Repeat the lines from the line with "Task: Open the three-dot more options menu" to the line with "You are a computer-use agent. Viewport: 927px" in the listing below, keeping both end lines and adding nothing.
--- Extracted entries Enclosed Below ---
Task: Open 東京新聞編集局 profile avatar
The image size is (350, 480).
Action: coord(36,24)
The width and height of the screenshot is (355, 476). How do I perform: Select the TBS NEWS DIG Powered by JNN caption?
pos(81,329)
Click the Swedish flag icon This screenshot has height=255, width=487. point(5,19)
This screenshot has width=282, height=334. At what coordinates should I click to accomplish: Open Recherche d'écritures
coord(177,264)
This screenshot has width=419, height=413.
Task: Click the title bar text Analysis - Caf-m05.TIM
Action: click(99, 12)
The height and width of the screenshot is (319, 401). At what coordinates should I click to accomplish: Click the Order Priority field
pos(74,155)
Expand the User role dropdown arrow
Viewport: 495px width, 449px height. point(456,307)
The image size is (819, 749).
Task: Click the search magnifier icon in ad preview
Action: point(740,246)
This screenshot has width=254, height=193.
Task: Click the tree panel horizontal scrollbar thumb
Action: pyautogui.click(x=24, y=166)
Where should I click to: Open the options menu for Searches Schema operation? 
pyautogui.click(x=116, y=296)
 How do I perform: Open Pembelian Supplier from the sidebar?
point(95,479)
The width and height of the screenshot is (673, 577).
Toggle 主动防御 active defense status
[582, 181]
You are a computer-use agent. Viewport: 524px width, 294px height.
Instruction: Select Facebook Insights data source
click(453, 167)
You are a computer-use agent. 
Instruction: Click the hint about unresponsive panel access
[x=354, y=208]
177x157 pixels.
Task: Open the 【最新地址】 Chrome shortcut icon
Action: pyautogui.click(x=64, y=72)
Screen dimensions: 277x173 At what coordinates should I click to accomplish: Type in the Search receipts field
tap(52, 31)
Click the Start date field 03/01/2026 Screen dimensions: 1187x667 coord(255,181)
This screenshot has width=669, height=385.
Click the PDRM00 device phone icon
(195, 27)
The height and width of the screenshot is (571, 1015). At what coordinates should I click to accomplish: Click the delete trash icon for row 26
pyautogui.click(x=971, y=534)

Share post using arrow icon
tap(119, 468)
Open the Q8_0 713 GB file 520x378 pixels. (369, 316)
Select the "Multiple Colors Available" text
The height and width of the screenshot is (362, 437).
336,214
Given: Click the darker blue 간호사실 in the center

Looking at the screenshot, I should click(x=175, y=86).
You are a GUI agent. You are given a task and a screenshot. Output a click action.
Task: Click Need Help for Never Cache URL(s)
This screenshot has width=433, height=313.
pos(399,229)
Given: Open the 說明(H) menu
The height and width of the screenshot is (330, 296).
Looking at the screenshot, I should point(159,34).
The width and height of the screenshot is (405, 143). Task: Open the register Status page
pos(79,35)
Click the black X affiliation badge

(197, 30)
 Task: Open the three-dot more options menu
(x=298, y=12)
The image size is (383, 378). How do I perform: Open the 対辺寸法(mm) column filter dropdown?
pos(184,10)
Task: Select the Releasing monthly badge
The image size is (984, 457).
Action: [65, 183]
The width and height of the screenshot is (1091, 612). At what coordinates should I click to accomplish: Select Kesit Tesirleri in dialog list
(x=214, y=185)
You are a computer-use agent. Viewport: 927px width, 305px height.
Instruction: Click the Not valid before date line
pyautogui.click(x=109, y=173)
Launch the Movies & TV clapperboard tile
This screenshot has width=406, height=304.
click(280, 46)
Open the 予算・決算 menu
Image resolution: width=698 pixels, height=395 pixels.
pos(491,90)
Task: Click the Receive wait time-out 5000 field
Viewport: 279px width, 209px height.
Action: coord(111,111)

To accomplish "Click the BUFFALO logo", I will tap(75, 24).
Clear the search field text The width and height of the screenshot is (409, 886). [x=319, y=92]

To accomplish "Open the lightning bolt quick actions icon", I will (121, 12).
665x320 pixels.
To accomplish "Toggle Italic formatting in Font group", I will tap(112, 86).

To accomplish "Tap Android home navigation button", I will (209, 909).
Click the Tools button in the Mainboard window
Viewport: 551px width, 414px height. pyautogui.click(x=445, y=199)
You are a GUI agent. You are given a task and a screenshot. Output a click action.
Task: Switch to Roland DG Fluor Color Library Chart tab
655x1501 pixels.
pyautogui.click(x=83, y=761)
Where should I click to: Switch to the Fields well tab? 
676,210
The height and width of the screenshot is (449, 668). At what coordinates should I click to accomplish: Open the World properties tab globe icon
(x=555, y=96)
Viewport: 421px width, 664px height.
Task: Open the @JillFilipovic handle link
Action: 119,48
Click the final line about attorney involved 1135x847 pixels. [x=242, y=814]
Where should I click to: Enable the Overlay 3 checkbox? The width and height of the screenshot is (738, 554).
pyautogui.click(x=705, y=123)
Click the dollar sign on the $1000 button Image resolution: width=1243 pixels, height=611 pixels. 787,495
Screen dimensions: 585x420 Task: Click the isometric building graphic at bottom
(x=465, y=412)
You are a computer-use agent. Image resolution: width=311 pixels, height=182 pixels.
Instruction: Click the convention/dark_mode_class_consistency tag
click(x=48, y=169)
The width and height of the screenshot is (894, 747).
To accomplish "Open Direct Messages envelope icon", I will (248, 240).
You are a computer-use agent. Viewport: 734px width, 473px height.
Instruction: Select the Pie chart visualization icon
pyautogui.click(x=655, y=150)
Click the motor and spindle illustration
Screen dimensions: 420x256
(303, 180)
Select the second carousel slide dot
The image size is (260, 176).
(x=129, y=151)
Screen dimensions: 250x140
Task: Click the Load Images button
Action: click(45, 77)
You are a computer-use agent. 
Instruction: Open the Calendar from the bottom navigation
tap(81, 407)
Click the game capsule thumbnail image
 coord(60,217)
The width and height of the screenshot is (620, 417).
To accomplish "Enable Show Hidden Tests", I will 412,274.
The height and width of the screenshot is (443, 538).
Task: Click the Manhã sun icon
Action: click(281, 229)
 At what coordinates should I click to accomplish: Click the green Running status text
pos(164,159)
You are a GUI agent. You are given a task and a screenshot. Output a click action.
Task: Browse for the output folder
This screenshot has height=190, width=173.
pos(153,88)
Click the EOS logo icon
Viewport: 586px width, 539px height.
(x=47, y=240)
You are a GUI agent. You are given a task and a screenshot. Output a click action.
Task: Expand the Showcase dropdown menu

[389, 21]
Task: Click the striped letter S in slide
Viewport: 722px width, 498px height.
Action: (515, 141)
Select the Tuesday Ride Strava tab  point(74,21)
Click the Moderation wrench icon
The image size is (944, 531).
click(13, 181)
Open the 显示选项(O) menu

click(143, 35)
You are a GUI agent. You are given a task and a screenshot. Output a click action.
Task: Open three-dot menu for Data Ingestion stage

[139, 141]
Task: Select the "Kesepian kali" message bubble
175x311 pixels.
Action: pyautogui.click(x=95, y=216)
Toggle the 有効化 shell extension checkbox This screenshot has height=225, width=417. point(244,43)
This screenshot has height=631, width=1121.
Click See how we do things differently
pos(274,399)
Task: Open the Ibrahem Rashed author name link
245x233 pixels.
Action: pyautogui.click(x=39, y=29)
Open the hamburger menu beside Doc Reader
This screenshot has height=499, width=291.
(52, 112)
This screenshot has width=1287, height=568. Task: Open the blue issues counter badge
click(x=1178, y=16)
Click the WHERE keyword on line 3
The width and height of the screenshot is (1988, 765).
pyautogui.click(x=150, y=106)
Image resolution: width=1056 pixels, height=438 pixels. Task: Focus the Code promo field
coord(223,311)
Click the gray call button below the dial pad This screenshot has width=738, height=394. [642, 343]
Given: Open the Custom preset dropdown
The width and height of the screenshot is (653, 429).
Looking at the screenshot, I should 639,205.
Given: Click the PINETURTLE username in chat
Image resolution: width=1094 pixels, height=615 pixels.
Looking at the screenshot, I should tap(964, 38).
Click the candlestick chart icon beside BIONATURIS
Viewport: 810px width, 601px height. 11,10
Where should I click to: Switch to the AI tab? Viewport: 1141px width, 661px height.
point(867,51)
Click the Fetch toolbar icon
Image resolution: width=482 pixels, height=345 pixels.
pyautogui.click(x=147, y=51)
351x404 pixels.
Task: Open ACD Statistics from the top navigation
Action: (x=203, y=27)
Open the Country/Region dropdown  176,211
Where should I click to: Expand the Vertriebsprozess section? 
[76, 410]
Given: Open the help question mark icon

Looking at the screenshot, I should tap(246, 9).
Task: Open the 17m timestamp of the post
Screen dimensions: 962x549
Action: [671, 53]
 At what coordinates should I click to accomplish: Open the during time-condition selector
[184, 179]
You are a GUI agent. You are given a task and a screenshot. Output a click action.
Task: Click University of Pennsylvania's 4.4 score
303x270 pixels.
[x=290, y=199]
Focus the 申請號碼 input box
--- End of Enclosed Extracted entries ---
_Response below_
 Task: Open the three-dot more options menu
(x=298, y=12)
The image size is (383, 378). How do I perform: Open the 対辺寸法(mm) column filter dropdown?
pos(184,10)
Task: Select the Releasing monthly badge
The image size is (984, 457).
Action: [65, 183]
The width and height of the screenshot is (1091, 612). At what coordinates should I click to accomplish: Select Kesit Tesirleri in dialog list
(x=214, y=185)
You are a computer-use agent. Viewport: 927px width, 305px height.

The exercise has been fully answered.